I think taking the responsibility to verify age out of whichever dodgy data broker asks for it and unto the operating system itself, and ultimately the user if they lied, is a far better solution to the “problem” of age verification, which I don’t believe is going anywhere any time soon.
If you disagree please don’t be mean, I only just read the draft bill
What is the age for a family computer in the living room that is used by multiple people without logging in and out?
I don’t have to read the law to know it is stupid and worse than doing nothing at all. They could have made it so that parental controls were standardized and apps had to respect that, but instead they chose to make it shitty for everyobe.
Age of youngest user with access?
Cool, guess I won’t play games rated higher than their age after they go to bed.
I have Super Hentai Simulator 3 installed on an account with a strong password and short idle lock time, guests can still autologin with no password
“Just make more accounts” doesn’t apply to the shared family computer in the living room. That just means forcing everyone to create multiple accounts when they don’t need to.
I don’t really get the discussion. At least per that bill nobody gets forced to create multiple accounts. What it does is mandate a input field on account creation. (And a bit more.) Whoever sets up that shared family computer can put in what they like. Create one account or five. Thats up to them…
As the adult you can just make your own user account with your age and log out when you’re done.
I am so sick of needing to make an account for every single thing so they can track me as an individual.
Making your own user account on a shared PC is just common sense. That way you can customize it for yourself and your kids don’t have to see your and your wife’s private photos.
Ok and you can still do that without this law.
Also makes sense for a parent setting up a device, they can enter the age once then not have to worry about a kid lying for every service they try and sign up for at a later date.
If you read the draft bill, you’re probably more informed than most people in the thread, plus the article writer, and some of the people who voted on the bill.

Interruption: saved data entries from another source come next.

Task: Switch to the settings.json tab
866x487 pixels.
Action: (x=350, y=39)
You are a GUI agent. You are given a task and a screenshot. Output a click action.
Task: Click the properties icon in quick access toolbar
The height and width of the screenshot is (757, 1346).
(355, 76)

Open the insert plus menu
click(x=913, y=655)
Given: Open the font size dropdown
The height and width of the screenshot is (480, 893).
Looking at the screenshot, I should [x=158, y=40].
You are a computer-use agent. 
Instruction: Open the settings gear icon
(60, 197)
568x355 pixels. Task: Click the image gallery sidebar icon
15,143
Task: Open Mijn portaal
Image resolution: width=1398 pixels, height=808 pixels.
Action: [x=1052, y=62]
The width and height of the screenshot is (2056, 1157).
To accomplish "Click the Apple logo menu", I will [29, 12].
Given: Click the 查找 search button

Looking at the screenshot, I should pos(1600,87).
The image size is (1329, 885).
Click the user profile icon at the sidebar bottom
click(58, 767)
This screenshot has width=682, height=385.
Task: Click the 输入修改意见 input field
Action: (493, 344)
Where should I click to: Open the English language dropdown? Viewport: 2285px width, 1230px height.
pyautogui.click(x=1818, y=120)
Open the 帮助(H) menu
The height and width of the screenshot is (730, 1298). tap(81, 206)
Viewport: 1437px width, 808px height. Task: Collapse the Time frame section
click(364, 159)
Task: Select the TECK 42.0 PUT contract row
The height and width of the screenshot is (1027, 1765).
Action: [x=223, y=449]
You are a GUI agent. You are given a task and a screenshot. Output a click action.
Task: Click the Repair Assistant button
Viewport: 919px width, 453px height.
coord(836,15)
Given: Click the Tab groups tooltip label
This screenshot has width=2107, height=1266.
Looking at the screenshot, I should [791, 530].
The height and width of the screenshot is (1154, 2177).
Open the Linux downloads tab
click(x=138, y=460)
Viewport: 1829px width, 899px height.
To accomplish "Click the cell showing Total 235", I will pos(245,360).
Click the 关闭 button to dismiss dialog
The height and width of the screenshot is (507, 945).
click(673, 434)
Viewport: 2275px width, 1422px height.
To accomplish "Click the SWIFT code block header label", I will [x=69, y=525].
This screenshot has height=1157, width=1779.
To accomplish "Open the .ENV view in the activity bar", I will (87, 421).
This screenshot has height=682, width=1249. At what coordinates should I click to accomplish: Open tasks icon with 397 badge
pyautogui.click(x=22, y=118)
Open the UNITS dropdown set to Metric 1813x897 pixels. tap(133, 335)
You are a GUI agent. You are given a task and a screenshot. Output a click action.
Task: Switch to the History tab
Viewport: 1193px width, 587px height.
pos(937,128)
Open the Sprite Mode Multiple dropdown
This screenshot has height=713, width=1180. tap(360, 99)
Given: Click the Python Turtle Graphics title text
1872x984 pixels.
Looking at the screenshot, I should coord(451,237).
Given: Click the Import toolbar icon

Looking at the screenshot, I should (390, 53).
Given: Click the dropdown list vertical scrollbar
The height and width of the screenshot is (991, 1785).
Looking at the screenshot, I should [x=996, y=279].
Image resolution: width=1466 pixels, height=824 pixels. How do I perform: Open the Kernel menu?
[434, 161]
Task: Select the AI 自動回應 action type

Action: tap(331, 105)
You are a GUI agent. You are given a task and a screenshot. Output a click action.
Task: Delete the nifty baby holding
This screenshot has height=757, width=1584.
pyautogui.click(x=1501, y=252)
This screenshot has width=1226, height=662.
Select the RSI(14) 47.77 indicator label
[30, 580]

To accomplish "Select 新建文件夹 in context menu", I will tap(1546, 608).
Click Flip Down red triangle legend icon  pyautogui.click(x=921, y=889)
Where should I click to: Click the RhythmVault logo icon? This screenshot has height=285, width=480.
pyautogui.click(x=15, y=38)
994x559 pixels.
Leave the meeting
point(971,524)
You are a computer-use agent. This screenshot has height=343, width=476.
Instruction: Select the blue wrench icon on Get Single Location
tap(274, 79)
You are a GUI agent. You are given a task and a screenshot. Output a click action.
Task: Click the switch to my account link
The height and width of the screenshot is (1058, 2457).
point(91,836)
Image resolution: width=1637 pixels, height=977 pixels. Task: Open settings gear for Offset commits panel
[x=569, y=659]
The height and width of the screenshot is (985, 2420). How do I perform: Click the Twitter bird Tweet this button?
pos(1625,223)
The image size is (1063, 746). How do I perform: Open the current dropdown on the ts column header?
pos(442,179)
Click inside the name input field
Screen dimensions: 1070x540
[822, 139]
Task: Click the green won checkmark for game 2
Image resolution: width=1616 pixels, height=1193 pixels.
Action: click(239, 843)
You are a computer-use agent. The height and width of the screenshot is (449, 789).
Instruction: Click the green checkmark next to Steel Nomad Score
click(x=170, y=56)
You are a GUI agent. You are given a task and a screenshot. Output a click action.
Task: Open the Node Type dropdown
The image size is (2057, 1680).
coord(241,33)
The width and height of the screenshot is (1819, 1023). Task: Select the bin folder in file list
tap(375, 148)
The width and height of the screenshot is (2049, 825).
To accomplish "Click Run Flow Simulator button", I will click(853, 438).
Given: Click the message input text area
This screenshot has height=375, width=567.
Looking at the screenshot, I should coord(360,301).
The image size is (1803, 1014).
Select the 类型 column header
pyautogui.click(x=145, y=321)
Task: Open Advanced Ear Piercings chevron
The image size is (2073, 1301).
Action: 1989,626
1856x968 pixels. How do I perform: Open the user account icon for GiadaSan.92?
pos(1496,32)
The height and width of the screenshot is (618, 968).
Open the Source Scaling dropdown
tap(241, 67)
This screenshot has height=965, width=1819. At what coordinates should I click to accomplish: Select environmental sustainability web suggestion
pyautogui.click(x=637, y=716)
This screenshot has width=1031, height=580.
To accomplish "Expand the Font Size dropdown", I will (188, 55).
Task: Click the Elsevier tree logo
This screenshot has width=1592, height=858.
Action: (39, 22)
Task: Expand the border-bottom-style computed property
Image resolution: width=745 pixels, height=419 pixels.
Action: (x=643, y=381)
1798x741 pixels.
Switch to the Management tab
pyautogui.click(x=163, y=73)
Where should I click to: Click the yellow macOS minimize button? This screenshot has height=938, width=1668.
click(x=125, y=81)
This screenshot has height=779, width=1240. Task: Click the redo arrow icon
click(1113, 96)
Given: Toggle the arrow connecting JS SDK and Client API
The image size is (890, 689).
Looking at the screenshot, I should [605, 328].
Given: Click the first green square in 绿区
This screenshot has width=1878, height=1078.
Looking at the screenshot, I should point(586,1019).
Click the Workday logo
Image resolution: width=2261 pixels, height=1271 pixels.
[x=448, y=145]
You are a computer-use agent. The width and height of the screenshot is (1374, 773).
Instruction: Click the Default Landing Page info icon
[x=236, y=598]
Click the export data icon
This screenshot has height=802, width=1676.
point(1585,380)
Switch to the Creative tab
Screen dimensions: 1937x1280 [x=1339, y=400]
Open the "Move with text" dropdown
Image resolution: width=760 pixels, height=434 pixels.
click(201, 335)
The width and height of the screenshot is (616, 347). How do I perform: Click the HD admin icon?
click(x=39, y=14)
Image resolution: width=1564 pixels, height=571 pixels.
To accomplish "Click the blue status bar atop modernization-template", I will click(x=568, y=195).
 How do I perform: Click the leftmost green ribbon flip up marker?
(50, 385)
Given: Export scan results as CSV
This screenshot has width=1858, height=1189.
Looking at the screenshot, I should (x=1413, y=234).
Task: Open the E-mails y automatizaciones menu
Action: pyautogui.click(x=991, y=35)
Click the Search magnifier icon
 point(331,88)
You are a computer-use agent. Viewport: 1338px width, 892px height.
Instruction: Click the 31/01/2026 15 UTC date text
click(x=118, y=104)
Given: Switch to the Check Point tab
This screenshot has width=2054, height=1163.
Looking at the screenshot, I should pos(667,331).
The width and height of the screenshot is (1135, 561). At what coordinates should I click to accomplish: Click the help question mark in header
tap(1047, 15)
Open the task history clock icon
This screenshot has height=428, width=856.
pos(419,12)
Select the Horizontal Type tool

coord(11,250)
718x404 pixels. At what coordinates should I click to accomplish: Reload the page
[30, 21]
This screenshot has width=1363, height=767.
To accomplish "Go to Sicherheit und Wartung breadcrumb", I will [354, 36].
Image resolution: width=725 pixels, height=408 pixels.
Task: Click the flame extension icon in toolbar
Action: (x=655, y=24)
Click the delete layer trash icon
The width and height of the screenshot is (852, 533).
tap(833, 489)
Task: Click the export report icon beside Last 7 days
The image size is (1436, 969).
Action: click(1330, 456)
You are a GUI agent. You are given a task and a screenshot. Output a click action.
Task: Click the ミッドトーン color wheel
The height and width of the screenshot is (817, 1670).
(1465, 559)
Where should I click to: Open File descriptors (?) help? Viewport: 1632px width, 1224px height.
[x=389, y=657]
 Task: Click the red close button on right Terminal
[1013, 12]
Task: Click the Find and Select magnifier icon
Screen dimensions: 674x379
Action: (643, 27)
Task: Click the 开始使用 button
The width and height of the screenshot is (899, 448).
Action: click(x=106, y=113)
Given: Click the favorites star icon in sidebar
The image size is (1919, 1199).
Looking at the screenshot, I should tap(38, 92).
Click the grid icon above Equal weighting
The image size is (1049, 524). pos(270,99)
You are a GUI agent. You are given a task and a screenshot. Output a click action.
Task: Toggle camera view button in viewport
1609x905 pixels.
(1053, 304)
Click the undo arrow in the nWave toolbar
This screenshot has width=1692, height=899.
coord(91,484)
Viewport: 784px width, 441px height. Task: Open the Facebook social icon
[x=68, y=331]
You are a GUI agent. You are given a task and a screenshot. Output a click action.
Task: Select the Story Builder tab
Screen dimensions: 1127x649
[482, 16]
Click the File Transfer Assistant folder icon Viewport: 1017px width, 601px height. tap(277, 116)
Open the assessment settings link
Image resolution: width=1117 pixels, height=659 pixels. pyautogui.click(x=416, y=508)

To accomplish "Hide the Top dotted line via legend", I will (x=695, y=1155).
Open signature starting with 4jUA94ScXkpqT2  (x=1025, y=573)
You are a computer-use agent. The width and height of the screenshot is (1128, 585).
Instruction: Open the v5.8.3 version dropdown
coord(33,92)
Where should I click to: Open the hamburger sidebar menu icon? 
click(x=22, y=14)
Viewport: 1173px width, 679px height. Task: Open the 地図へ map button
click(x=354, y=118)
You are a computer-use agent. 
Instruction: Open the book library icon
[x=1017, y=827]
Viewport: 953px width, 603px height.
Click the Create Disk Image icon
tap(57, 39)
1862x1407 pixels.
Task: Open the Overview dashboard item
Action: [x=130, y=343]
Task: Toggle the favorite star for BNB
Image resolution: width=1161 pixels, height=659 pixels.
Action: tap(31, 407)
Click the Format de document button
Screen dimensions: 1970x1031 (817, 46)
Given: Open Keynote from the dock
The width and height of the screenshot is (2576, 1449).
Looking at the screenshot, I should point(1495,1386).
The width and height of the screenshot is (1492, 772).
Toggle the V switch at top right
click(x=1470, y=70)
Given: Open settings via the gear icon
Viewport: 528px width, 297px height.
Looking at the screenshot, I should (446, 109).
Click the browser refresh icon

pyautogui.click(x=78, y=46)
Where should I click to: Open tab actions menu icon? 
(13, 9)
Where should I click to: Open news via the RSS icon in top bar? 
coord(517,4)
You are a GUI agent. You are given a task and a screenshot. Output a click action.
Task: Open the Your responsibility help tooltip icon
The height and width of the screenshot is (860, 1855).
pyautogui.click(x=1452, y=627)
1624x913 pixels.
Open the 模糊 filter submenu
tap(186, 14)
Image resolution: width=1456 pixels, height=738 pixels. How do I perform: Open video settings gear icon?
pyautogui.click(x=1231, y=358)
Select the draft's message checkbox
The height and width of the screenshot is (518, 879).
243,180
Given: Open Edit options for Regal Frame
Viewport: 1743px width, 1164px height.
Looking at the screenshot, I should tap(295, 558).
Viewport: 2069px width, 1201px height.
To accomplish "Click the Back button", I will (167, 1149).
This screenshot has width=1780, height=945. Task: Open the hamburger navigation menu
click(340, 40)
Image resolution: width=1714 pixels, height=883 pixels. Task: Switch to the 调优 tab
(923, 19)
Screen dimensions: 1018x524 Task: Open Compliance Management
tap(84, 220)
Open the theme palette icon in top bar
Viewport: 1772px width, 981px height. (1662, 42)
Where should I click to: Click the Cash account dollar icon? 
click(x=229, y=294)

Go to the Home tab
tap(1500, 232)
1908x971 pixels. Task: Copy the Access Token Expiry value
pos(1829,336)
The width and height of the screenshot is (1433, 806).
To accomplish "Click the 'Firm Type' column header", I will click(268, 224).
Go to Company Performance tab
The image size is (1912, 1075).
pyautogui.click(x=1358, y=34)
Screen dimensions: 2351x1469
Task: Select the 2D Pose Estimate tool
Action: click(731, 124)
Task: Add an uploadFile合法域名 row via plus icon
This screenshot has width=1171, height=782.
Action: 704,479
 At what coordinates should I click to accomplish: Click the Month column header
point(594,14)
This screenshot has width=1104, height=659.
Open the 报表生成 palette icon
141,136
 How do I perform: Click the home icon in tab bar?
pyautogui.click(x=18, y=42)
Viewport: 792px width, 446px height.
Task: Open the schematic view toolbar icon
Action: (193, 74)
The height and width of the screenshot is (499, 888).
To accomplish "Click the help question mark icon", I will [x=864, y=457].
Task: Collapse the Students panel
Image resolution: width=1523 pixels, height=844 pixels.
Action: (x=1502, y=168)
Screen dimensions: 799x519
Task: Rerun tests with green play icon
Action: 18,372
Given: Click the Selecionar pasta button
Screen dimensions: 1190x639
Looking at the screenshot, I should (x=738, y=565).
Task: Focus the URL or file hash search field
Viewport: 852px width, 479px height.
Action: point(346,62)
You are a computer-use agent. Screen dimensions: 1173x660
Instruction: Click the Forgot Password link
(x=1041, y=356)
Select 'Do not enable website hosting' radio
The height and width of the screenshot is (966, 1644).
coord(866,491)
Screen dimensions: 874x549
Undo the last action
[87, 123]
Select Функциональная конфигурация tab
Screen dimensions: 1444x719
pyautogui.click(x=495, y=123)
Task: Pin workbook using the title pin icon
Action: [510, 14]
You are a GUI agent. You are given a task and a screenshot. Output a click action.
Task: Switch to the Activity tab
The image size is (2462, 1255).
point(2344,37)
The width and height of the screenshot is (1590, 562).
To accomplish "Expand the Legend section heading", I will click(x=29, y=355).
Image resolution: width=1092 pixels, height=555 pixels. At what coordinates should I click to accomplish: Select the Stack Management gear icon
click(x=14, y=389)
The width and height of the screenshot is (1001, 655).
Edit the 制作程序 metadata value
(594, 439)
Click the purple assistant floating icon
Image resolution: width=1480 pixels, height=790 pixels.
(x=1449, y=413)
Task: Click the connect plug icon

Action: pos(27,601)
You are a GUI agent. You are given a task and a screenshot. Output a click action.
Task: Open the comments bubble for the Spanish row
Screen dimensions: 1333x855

My argument to that is the general slippery slope effect. Make incremental changes so devs are more willing to accept it. "Oh, you complied when we asked you to add a general age range question, so now why don’t you make it more specific. Oh you’ve already made it more specific, why don’t you just have them input their ID number so it can check it against a database. " and so on and so forth. That’s not to say it will become that, but if you’re willing to play the long game for your end goal, you can convince people they’re okay with making those incremental changes.
Have you considered that age verification serves literally no purpose besides being a Trojan horse to kill anonymity on the Internet?
I’d agree. The bill is the best attempt I’ve ever read by some politicians. It kinda tries to just mandate parental controls built into every operating system. Which is the way to go? I mean every other way enforces somthing, or there’s third-party surveillance… Less so with this one.
No it’s not. Services requiring age verification can ask for your age if that’s necessary. You can then decide if you want that service to have that information from there. Baking it into the OS with an API where anyone can just ask for and receive that information is asinine.
the data brokers won’t change. If they cared to they would already do this.